--- Required work ---
A verbatim reproduction of all the entries is needed.

───

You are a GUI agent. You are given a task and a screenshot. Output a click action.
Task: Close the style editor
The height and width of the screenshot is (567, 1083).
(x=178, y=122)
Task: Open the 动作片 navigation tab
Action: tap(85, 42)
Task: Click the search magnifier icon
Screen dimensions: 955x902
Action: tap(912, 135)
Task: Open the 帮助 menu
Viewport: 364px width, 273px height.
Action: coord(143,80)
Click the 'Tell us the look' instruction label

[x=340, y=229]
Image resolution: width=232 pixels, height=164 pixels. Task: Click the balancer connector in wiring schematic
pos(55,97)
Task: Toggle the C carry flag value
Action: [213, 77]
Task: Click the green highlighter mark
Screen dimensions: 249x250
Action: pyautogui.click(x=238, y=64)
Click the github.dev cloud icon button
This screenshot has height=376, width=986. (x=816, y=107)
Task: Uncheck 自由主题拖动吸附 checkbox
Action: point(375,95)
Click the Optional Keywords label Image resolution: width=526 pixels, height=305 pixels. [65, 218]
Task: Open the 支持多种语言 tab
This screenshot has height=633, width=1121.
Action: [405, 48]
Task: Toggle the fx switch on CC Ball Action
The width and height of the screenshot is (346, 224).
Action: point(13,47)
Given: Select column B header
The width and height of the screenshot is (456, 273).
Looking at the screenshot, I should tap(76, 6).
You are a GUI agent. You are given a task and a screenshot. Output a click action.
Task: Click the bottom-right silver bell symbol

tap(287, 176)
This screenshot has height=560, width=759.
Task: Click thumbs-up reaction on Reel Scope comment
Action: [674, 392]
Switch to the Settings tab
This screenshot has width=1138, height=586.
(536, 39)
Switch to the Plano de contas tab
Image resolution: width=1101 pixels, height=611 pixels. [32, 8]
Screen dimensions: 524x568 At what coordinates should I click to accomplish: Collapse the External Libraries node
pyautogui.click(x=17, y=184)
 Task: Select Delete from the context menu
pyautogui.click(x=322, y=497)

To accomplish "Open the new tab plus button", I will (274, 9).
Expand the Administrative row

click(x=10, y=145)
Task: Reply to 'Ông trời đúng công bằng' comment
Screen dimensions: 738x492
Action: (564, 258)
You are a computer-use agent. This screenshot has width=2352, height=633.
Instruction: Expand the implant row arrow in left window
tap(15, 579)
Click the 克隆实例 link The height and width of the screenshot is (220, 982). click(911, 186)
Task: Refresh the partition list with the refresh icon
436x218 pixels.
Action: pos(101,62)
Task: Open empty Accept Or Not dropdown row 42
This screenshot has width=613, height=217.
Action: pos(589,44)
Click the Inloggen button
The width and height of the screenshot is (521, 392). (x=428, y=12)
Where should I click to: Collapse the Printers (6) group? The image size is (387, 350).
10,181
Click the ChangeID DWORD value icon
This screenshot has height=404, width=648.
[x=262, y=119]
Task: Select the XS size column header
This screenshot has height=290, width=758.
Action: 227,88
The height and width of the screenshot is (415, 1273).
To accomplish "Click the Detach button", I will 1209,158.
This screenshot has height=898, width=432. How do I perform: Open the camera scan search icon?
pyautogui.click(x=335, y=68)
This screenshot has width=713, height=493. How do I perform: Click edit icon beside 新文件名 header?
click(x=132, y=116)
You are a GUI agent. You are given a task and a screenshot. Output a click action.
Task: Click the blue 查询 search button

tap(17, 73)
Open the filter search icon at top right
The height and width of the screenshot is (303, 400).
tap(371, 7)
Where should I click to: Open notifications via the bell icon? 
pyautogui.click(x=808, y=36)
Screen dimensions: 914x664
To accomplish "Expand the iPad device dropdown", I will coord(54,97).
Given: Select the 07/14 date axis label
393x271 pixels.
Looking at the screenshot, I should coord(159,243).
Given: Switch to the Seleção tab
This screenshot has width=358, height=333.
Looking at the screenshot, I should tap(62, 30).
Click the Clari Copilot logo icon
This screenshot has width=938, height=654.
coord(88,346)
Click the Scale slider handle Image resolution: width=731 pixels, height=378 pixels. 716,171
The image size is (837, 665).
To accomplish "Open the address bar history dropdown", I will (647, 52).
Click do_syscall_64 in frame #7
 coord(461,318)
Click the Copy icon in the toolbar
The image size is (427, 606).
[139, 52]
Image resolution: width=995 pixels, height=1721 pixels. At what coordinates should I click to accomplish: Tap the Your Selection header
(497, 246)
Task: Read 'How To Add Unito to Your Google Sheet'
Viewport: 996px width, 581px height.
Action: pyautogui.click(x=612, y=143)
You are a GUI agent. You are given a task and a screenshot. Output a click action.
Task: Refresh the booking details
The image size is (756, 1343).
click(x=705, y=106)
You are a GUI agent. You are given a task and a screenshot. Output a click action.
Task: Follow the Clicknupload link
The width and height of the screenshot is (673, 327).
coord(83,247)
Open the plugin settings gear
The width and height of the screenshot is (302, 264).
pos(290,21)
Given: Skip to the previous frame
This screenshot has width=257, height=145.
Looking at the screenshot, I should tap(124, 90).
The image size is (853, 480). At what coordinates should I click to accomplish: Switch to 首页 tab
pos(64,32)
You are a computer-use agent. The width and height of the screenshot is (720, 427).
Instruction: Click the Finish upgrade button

───

--- The answer ---
You are a GUI agent. You are given a task and a screenshot. Output a click action.
Task: Close the style editor
The height and width of the screenshot is (567, 1083).
(x=178, y=122)
Task: Open the 动作片 navigation tab
Action: tap(85, 42)
Task: Click the search magnifier icon
Screen dimensions: 955x902
Action: tap(912, 135)
Task: Open the 帮助 menu
Viewport: 364px width, 273px height.
Action: coord(143,80)
Click the 'Tell us the look' instruction label

[x=340, y=229]
Image resolution: width=232 pixels, height=164 pixels. Task: Click the balancer connector in wiring schematic
pos(55,97)
Task: Toggle the C carry flag value
Action: [213, 77]
Task: Click the green highlighter mark
Screen dimensions: 249x250
Action: pyautogui.click(x=238, y=64)
Click the github.dev cloud icon button
This screenshot has height=376, width=986. (x=816, y=107)
Task: Uncheck 自由主题拖动吸附 checkbox
Action: point(375,95)
Click the Optional Keywords label Image resolution: width=526 pixels, height=305 pixels. [65, 218]
Task: Open the 支持多种语言 tab
This screenshot has height=633, width=1121.
Action: [405, 48]
Task: Toggle the fx switch on CC Ball Action
The width and height of the screenshot is (346, 224).
Action: point(13,47)
Given: Select column B header
The width and height of the screenshot is (456, 273).
Looking at the screenshot, I should tap(76, 6).
You are a GUI agent. You are given a task and a screenshot. Output a click action.
Task: Click the bottom-right silver bell symbol

tap(287, 176)
This screenshot has height=560, width=759.
Task: Click thumbs-up reaction on Reel Scope comment
Action: [674, 392]
Switch to the Settings tab
This screenshot has width=1138, height=586.
(536, 39)
Switch to the Plano de contas tab
Image resolution: width=1101 pixels, height=611 pixels. [32, 8]
Screen dimensions: 524x568 At what coordinates should I click to accomplish: Collapse the External Libraries node
pyautogui.click(x=17, y=184)
 Task: Select Delete from the context menu
pyautogui.click(x=322, y=497)

To accomplish "Open the new tab plus button", I will (274, 9).
Expand the Administrative row

click(x=10, y=145)
Task: Reply to 'Ông trời đúng công bằng' comment
Screen dimensions: 738x492
Action: (564, 258)
You are a computer-use agent. This screenshot has width=2352, height=633.
Instruction: Expand the implant row arrow in left window
tap(15, 579)
Click the 克隆实例 link The height and width of the screenshot is (220, 982). click(911, 186)
Task: Refresh the partition list with the refresh icon
436x218 pixels.
Action: pos(101,62)
Task: Open empty Accept Or Not dropdown row 42
This screenshot has width=613, height=217.
Action: pos(589,44)
Click the Inloggen button
The width and height of the screenshot is (521, 392). (x=428, y=12)
Where should I click to: Collapse the Printers (6) group? The image size is (387, 350).
10,181
Click the ChangeID DWORD value icon
This screenshot has height=404, width=648.
[x=262, y=119]
Task: Select the XS size column header
This screenshot has height=290, width=758.
Action: 227,88
The height and width of the screenshot is (415, 1273).
To accomplish "Click the Detach button", I will 1209,158.
This screenshot has height=898, width=432. How do I perform: Open the camera scan search icon?
pyautogui.click(x=335, y=68)
This screenshot has width=713, height=493. How do I perform: Click edit icon beside 新文件名 header?
click(x=132, y=116)
You are a GUI agent. You are given a task and a screenshot. Output a click action.
Task: Click the blue 查询 search button

tap(17, 73)
Open the filter search icon at top right
The height and width of the screenshot is (303, 400).
tap(371, 7)
Where should I click to: Open notifications via the bell icon? 
pyautogui.click(x=808, y=36)
Screen dimensions: 914x664
To accomplish "Expand the iPad device dropdown", I will coord(54,97).
Given: Select the 07/14 date axis label
393x271 pixels.
Looking at the screenshot, I should coord(159,243).
Given: Switch to the Seleção tab
This screenshot has width=358, height=333.
Looking at the screenshot, I should tap(62, 30).
Click the Clari Copilot logo icon
This screenshot has width=938, height=654.
coord(88,346)
Click the Scale slider handle Image resolution: width=731 pixels, height=378 pixels. 716,171
The image size is (837, 665).
To accomplish "Open the address bar history dropdown", I will (647, 52).
Click do_syscall_64 in frame #7
 coord(461,318)
Click the Copy icon in the toolbar
The image size is (427, 606).
[139, 52]
Image resolution: width=995 pixels, height=1721 pixels. At what coordinates should I click to accomplish: Tap the Your Selection header
(497, 246)
Task: Read 'How To Add Unito to Your Google Sheet'
Viewport: 996px width, 581px height.
Action: pyautogui.click(x=612, y=143)
You are a GUI agent. You are given a task and a screenshot. Output a click action.
Task: Refresh the booking details
The image size is (756, 1343).
click(x=705, y=106)
You are a GUI agent. You are given a task and a screenshot. Output a click action.
Task: Follow the Clicknupload link
The width and height of the screenshot is (673, 327).
coord(83,247)
Open the plugin settings gear
The width and height of the screenshot is (302, 264).
pos(290,21)
Given: Skip to the previous frame
This screenshot has width=257, height=145.
Looking at the screenshot, I should tap(124, 90).
The image size is (853, 480). At what coordinates should I click to accomplish: Switch to 首页 tab
pos(64,32)
You are a computer-use agent. The width and height of the screenshot is (720, 427).
Instruction: Click the Finish upgrade button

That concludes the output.